> _Aim of the task_:
Your answer must hold only the lines below from the line containing "Where should I click to: Click the green" through the line containing "Given: Click the highlighted row with id 9125", each reproduced exactly.

> _Data records_:
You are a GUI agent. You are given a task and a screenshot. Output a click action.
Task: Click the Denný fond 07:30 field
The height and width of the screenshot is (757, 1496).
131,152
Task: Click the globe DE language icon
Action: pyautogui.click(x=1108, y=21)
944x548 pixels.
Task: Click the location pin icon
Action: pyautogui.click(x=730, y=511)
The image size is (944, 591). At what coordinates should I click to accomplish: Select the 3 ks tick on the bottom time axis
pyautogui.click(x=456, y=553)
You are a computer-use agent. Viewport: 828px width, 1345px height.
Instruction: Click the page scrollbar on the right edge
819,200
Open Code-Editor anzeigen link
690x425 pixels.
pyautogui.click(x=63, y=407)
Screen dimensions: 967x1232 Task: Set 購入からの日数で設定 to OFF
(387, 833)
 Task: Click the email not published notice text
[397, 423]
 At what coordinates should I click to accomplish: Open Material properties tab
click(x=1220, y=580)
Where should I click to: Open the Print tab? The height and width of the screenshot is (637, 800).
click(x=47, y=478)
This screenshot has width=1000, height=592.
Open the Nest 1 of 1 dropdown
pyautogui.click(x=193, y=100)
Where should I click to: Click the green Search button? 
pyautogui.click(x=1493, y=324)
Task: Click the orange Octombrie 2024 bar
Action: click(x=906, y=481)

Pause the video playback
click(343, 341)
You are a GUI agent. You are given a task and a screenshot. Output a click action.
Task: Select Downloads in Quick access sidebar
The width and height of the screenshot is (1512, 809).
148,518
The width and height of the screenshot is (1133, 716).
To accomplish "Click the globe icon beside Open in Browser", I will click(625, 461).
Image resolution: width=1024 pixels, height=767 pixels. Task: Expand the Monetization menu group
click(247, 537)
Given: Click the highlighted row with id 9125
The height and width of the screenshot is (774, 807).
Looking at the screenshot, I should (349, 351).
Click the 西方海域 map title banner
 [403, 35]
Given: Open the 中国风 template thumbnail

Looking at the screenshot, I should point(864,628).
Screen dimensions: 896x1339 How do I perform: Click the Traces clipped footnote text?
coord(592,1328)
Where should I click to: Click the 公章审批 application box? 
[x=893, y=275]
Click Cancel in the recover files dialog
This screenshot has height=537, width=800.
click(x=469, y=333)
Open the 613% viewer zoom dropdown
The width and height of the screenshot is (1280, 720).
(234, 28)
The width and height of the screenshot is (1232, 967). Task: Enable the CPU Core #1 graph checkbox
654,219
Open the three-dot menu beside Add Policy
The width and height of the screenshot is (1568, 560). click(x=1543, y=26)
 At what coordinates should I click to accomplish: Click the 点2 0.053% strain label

> _Answer section_:
Where should I click to: Click the green Search button? 
pyautogui.click(x=1493, y=324)
Task: Click the orange Octombrie 2024 bar
Action: click(x=906, y=481)

Pause the video playback
click(343, 341)
You are a GUI agent. You are given a task and a screenshot. Output a click action.
Task: Select Downloads in Quick access sidebar
The width and height of the screenshot is (1512, 809).
148,518
The width and height of the screenshot is (1133, 716).
To accomplish "Click the globe icon beside Open in Browser", I will click(625, 461).
Image resolution: width=1024 pixels, height=767 pixels. Task: Expand the Monetization menu group
click(247, 537)
Given: Click the highlighted row with id 9125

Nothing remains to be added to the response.